╔══

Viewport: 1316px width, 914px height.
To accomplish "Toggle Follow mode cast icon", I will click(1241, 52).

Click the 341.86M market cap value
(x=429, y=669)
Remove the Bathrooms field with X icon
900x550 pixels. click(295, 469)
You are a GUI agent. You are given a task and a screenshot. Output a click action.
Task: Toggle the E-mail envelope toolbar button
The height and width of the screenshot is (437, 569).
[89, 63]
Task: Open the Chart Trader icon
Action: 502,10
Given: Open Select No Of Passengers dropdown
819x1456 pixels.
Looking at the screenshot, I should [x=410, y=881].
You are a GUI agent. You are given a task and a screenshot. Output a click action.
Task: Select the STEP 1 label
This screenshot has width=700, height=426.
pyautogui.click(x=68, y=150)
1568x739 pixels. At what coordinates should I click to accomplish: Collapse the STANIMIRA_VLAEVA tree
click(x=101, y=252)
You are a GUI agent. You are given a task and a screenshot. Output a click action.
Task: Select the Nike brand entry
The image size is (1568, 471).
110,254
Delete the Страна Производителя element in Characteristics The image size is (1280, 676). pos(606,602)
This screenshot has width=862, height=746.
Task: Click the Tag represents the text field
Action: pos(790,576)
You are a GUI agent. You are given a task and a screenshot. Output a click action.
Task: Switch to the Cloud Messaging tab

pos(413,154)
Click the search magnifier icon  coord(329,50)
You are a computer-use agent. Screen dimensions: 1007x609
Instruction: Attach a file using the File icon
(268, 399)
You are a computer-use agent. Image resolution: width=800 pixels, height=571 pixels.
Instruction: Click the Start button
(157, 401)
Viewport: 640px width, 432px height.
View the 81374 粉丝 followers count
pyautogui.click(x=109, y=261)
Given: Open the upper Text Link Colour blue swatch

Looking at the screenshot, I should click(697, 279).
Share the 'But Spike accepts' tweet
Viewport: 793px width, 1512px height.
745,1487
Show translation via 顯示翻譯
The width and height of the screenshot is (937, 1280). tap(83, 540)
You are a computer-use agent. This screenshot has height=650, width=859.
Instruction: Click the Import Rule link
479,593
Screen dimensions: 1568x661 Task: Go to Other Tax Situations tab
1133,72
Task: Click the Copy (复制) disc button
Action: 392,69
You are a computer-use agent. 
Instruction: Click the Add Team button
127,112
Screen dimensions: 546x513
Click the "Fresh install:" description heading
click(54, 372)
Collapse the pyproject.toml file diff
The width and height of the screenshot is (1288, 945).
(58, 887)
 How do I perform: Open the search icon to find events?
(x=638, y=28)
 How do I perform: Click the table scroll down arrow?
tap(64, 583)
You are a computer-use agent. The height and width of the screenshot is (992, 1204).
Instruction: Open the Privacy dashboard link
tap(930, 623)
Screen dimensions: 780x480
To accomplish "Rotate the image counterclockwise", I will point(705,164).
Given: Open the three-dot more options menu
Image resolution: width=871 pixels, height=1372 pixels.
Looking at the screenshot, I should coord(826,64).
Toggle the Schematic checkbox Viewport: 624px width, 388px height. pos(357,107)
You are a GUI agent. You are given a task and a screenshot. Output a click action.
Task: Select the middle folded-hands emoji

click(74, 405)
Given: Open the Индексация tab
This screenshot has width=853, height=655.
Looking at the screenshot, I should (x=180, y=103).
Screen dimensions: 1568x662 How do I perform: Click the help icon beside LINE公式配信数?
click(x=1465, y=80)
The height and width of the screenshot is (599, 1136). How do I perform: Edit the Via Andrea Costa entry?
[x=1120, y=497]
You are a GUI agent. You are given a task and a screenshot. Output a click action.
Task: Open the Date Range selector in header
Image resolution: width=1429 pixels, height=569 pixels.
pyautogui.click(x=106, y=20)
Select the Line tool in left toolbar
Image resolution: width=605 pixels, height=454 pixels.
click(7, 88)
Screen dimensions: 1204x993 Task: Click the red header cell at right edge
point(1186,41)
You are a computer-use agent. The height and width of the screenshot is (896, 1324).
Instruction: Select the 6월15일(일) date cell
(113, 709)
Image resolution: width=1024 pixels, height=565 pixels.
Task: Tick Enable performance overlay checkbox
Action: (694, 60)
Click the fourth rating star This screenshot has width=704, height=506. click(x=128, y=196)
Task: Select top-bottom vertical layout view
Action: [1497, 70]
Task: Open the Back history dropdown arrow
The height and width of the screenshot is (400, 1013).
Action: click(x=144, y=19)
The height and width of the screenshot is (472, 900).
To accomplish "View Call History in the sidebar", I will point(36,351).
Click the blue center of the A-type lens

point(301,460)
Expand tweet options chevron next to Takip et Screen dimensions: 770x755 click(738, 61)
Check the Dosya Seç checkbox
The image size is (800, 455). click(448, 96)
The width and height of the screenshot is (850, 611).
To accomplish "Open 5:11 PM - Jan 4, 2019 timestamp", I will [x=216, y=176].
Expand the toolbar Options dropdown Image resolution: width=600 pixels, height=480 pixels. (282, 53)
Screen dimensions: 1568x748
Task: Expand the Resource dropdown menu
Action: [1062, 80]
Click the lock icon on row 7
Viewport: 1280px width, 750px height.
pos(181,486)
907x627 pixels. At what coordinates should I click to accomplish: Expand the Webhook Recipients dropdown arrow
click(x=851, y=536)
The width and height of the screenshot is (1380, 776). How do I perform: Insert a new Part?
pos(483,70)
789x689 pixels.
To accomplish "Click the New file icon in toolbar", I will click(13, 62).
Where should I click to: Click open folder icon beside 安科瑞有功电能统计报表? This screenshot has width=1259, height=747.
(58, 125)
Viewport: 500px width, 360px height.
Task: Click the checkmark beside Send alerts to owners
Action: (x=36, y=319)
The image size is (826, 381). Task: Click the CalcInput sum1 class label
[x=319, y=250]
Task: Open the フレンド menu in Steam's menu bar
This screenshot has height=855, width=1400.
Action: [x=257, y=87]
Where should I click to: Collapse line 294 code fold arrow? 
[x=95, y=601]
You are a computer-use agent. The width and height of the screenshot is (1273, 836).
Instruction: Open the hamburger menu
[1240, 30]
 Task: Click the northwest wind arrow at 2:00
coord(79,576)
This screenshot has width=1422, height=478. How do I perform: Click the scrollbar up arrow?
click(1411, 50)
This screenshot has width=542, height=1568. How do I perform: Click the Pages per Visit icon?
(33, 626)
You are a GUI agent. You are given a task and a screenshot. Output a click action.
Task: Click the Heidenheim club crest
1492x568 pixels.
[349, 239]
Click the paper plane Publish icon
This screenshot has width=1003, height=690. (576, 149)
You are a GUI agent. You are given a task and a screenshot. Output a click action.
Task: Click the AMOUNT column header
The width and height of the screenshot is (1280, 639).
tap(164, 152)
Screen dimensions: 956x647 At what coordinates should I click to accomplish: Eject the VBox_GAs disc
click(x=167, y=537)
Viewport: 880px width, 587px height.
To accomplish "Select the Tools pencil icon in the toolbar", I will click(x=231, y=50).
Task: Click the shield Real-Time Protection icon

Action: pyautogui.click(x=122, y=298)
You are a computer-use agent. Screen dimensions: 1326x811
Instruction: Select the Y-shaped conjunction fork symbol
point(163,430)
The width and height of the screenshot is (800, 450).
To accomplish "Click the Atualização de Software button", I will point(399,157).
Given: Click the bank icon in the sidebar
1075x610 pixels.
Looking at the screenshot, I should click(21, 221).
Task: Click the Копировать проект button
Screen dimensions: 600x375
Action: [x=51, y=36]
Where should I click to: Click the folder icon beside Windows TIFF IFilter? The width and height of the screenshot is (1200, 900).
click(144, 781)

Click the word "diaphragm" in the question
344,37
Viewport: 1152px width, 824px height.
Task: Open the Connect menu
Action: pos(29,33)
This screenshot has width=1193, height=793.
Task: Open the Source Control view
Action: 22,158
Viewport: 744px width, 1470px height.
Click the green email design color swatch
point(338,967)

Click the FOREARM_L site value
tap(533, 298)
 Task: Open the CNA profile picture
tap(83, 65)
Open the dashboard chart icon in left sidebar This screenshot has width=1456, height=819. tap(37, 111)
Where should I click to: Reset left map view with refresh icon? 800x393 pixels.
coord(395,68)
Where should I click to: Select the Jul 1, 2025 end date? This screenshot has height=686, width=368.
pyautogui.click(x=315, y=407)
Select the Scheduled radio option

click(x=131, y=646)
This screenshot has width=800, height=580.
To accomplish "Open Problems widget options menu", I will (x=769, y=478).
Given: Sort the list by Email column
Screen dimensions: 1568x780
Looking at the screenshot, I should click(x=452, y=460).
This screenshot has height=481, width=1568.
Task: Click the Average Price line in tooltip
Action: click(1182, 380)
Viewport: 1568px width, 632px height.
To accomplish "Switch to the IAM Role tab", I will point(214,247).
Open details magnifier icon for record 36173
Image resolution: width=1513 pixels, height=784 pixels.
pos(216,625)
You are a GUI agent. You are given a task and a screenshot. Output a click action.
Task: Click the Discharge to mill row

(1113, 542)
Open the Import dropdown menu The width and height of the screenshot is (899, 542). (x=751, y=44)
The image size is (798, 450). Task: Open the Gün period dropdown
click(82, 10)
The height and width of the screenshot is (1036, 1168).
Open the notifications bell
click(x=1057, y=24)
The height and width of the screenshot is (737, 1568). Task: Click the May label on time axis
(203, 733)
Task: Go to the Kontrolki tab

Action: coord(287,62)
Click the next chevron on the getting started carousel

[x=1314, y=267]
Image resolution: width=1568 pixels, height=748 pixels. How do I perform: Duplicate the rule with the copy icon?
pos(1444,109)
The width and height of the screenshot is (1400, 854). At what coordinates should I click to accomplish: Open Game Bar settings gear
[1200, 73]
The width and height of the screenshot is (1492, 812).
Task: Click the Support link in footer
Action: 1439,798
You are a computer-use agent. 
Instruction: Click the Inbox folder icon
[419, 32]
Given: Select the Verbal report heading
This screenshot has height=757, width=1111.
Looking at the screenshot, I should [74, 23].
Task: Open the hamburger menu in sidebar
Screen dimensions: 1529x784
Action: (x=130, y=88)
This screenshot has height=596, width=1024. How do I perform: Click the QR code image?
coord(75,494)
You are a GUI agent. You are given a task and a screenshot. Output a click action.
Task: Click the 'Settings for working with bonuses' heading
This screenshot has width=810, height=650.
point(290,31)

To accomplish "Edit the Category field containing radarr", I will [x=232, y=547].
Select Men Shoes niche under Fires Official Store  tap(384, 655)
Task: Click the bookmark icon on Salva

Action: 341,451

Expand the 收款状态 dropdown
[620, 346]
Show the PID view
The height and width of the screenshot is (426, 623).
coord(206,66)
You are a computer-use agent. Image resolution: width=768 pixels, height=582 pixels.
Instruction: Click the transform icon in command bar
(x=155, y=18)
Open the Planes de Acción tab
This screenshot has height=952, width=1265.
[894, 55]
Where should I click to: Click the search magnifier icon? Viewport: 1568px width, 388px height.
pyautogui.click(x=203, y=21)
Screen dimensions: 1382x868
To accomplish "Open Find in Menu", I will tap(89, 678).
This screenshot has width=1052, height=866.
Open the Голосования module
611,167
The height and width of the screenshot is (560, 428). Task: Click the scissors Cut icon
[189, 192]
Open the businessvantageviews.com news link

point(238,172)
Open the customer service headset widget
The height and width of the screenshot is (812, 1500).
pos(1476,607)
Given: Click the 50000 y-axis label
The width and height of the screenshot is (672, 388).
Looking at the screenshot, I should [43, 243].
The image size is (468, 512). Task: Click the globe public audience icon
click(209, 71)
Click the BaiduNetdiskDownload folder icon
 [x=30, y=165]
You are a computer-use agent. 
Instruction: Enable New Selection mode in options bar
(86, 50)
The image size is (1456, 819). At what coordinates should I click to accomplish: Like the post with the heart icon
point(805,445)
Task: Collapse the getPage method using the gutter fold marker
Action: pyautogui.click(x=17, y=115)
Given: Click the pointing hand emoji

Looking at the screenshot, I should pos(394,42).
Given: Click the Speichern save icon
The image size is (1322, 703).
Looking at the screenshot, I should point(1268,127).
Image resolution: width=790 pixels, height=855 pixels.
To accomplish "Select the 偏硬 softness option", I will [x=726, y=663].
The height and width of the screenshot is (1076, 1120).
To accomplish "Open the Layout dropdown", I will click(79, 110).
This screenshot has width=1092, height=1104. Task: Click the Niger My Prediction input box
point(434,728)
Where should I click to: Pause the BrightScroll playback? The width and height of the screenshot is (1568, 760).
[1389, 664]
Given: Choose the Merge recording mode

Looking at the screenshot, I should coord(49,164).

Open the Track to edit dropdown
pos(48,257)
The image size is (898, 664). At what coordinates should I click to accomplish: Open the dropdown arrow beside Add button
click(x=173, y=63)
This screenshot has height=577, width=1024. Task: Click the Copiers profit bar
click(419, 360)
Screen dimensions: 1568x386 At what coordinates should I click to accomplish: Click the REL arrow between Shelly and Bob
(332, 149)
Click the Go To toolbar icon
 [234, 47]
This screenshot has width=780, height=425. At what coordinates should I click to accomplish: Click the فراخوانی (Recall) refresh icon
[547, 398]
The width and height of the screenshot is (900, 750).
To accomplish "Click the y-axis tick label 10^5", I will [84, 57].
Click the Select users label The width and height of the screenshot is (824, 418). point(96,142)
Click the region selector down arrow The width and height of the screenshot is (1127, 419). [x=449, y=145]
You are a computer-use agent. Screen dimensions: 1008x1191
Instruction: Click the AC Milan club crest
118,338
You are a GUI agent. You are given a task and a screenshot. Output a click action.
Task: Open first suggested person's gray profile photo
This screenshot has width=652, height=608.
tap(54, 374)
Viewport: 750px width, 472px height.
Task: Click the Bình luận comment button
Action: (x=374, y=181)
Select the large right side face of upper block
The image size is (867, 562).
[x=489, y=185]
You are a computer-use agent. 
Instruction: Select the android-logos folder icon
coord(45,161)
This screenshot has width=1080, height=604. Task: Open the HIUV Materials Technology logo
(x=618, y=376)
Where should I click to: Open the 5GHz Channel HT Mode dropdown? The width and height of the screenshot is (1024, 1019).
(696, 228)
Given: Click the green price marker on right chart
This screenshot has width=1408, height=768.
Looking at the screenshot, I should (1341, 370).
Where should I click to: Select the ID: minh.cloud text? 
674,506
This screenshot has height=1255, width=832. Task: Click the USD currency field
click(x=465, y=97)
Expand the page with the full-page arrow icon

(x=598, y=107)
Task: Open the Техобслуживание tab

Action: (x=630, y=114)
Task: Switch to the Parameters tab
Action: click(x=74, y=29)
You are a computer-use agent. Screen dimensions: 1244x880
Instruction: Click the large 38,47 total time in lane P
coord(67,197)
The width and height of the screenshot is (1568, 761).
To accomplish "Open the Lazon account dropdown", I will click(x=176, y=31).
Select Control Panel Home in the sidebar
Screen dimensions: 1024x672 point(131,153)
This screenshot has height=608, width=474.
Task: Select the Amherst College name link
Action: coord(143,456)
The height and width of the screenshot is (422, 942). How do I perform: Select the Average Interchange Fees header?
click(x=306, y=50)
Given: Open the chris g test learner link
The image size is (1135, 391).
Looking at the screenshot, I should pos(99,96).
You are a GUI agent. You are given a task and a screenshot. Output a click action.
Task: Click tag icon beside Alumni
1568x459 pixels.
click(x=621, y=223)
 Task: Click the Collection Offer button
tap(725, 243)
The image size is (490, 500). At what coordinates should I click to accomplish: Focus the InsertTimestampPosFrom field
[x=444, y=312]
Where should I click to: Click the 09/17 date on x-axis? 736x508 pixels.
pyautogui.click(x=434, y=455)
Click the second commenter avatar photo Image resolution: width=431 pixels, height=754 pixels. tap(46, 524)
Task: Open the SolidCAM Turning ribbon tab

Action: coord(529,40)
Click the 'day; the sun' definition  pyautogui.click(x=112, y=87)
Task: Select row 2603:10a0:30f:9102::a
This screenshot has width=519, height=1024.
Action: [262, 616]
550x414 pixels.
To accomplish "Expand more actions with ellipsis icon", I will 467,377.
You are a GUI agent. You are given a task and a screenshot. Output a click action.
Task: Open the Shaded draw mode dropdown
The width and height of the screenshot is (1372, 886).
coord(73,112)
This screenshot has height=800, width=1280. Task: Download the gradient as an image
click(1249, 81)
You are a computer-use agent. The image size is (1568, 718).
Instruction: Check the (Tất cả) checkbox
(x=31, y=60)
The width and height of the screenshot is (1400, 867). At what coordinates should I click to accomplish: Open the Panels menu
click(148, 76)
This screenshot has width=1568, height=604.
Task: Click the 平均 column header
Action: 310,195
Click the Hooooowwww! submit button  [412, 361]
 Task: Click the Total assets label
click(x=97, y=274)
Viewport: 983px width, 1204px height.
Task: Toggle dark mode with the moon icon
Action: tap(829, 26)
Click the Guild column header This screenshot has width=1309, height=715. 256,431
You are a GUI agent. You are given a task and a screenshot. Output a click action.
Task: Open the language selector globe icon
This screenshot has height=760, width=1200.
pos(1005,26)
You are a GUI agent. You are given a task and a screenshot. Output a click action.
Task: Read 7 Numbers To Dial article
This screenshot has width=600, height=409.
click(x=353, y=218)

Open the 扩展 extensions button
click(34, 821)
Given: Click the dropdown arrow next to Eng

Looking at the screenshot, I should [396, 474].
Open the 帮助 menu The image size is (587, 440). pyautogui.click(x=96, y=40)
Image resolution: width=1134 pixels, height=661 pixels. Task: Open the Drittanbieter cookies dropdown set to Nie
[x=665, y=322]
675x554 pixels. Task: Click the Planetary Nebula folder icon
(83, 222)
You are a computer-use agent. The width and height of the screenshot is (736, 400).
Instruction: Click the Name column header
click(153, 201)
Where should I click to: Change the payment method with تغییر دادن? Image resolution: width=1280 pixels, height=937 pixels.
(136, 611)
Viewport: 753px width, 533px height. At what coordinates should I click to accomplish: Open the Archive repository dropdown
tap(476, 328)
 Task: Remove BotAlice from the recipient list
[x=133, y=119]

╚══

■ EXERCISE DIRECTIONS
Filter the entries above down to the lines that contain the word "photo".

■ SOLUTION FOR THIS EXERCISE
Task: Open first suggested person's gray profile photo
Click the second commenter avatar photo Image resolution: width=431 pixels, height=754 pixels. tap(46, 524)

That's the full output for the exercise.